▶ [Record excerpts]
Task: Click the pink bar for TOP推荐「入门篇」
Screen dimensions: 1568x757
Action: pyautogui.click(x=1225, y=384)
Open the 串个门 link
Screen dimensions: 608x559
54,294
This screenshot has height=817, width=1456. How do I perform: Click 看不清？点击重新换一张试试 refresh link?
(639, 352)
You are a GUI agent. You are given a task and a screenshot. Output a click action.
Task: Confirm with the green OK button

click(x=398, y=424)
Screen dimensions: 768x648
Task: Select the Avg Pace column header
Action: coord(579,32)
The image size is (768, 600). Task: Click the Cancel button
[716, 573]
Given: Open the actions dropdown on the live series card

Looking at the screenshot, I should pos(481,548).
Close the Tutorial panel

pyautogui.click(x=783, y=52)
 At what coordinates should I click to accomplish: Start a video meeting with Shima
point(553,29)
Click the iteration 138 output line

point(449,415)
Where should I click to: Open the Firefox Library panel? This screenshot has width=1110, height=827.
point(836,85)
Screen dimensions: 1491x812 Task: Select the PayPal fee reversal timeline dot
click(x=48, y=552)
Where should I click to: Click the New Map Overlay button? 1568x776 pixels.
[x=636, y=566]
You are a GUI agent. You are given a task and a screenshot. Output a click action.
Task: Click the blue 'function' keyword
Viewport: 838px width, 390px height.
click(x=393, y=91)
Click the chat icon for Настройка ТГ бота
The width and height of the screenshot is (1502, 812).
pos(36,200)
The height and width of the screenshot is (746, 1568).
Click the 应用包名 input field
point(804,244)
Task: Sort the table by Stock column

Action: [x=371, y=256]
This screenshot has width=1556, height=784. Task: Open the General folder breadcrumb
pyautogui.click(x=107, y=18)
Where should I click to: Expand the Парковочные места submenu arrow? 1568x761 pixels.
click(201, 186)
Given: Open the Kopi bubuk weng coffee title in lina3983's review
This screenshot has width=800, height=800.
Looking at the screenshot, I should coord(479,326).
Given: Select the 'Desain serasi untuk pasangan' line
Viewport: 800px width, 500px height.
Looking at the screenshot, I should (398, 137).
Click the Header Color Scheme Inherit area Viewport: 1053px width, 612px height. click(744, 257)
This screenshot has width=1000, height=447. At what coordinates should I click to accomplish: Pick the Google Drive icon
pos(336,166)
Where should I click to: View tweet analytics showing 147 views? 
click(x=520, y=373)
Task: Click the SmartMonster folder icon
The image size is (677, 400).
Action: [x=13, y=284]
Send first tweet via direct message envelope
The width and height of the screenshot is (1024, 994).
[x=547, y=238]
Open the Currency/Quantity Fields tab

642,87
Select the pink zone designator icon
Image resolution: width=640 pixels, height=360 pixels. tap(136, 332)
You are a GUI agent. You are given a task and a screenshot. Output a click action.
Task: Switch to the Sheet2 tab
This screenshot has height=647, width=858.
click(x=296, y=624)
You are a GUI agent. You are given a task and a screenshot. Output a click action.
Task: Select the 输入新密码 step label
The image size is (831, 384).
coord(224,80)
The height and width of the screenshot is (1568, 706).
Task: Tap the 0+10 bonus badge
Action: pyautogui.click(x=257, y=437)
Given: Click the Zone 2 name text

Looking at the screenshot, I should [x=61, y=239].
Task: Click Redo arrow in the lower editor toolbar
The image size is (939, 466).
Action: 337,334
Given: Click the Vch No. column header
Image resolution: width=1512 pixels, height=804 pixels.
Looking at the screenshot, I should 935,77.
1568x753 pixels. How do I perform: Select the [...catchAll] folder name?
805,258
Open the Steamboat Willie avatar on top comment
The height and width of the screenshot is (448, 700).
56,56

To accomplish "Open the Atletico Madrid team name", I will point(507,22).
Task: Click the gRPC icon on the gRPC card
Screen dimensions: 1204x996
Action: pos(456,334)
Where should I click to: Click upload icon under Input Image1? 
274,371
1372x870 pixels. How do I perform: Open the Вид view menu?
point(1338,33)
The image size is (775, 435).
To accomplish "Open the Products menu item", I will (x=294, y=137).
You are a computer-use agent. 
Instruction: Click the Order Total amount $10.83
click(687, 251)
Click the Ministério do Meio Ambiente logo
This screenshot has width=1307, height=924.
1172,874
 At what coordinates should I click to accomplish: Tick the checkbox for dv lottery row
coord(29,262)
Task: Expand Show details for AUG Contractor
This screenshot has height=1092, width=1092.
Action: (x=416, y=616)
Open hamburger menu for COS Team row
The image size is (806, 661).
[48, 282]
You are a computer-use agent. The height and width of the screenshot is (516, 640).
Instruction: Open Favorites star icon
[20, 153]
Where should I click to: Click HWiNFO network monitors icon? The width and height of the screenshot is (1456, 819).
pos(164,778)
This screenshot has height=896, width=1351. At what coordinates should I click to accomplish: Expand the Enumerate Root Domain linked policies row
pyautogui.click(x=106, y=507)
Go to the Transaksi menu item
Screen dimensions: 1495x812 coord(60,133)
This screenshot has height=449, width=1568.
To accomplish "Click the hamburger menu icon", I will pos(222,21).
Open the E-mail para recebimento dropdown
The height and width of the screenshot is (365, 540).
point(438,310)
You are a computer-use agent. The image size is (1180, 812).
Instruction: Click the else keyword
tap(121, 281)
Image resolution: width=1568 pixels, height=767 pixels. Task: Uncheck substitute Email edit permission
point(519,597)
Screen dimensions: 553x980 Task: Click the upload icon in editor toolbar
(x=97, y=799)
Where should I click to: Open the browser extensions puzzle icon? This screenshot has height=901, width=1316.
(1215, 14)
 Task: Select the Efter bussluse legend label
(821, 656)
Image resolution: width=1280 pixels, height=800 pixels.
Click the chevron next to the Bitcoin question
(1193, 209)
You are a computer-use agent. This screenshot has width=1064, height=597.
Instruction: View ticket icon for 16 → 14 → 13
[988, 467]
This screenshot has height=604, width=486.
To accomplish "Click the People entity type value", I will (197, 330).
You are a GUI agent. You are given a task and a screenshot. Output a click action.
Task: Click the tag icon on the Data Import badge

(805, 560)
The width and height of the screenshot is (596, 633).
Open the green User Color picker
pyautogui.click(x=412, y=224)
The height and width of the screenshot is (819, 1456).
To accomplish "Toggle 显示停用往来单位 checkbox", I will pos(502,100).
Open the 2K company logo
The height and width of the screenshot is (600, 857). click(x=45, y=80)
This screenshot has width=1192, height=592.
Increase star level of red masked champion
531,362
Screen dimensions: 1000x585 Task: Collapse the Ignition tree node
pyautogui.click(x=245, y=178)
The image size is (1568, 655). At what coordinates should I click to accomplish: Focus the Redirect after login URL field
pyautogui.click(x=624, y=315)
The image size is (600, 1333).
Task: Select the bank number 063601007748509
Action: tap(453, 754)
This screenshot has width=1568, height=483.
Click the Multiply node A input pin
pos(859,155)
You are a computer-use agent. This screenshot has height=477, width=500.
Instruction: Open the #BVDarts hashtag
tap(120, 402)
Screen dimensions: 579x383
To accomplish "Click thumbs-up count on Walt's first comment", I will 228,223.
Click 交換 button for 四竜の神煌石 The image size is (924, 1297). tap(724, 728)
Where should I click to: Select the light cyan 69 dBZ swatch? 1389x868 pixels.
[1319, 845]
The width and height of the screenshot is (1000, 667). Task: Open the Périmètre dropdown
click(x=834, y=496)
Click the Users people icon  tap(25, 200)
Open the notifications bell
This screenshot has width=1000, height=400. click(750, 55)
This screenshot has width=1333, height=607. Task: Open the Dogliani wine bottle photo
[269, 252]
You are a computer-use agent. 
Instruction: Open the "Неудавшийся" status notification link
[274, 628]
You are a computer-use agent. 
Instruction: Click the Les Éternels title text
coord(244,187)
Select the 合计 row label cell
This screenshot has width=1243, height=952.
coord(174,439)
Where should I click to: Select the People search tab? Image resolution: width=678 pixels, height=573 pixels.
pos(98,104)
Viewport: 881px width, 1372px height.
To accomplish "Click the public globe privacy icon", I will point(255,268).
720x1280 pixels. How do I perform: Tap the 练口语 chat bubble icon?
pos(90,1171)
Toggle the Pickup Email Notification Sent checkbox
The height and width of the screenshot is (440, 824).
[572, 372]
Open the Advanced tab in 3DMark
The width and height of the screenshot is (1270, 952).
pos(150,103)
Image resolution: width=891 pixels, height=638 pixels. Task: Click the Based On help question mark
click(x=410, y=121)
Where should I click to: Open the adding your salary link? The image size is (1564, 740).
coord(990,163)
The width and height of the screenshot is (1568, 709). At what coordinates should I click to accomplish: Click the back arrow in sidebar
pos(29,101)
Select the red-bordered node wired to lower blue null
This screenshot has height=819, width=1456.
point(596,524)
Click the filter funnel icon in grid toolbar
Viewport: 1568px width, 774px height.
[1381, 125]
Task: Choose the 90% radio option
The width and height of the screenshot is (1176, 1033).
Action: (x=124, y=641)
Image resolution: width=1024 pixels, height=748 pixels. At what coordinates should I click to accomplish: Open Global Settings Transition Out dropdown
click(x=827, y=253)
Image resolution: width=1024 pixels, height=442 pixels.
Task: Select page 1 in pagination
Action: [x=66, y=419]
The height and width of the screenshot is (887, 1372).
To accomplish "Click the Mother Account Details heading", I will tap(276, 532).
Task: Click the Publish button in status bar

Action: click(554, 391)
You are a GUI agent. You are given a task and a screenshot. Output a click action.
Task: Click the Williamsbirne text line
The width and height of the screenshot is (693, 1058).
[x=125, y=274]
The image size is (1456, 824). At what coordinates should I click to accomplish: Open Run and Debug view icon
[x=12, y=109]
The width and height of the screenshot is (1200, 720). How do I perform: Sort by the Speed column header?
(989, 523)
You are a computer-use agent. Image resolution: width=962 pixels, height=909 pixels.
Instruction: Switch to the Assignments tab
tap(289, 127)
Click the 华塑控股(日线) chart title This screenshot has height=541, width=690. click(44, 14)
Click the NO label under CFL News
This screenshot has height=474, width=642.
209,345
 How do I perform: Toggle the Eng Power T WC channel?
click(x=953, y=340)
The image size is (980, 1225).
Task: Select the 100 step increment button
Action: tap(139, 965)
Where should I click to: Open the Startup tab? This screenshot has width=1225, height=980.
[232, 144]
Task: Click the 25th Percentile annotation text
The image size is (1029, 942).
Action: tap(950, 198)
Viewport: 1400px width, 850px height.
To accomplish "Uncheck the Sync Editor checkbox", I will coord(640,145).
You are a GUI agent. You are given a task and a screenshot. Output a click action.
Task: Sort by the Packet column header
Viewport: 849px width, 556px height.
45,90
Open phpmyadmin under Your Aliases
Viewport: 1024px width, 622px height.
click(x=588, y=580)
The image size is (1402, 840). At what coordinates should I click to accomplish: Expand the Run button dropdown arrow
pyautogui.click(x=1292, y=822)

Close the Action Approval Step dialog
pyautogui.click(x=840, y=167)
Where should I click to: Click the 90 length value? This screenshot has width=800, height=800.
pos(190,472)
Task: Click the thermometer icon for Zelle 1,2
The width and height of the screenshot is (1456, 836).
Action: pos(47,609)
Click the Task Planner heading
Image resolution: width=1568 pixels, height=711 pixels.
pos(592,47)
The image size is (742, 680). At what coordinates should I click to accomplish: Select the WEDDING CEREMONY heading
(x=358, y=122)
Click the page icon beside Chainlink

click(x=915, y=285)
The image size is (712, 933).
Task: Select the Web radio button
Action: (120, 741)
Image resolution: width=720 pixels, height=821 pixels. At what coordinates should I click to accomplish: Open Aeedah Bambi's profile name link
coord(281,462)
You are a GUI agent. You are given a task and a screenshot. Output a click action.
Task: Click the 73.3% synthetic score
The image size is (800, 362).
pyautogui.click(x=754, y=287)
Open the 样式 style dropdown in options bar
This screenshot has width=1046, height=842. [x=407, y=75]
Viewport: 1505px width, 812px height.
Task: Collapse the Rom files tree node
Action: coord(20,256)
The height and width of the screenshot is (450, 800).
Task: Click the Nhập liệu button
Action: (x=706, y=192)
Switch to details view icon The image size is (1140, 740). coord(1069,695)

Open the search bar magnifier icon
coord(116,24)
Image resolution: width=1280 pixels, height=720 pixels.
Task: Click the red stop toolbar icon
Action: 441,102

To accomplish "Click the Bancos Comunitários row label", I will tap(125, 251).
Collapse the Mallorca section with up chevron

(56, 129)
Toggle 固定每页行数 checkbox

▶ [Request] Quote the rows word for word, beginning with the line that contains "At what coordinates should I click to accomplish: Start" and running through the line that contains "pyautogui.click(x=107, y=18)", with both of those lines included.

▶ [The result]
 At what coordinates should I click to accomplish: Start a video meeting with Shima
point(553,29)
Click the iteration 138 output line

point(449,415)
Where should I click to: Open the Firefox Library panel? This screenshot has width=1110, height=827.
point(836,85)
Screen dimensions: 1491x812 Task: Select the PayPal fee reversal timeline dot
click(x=48, y=552)
Where should I click to: Click the New Map Overlay button? 1568x776 pixels.
[x=636, y=566]
You are a GUI agent. You are given a task and a screenshot. Output a click action.
Task: Click the blue 'function' keyword
Viewport: 838px width, 390px height.
click(x=393, y=91)
Click the chat icon for Настройка ТГ бота
The width and height of the screenshot is (1502, 812).
pos(36,200)
The height and width of the screenshot is (746, 1568).
Click the 应用包名 input field
point(804,244)
Task: Sort the table by Stock column

Action: [x=371, y=256]
This screenshot has width=1556, height=784. Task: Open the General folder breadcrumb
pyautogui.click(x=107, y=18)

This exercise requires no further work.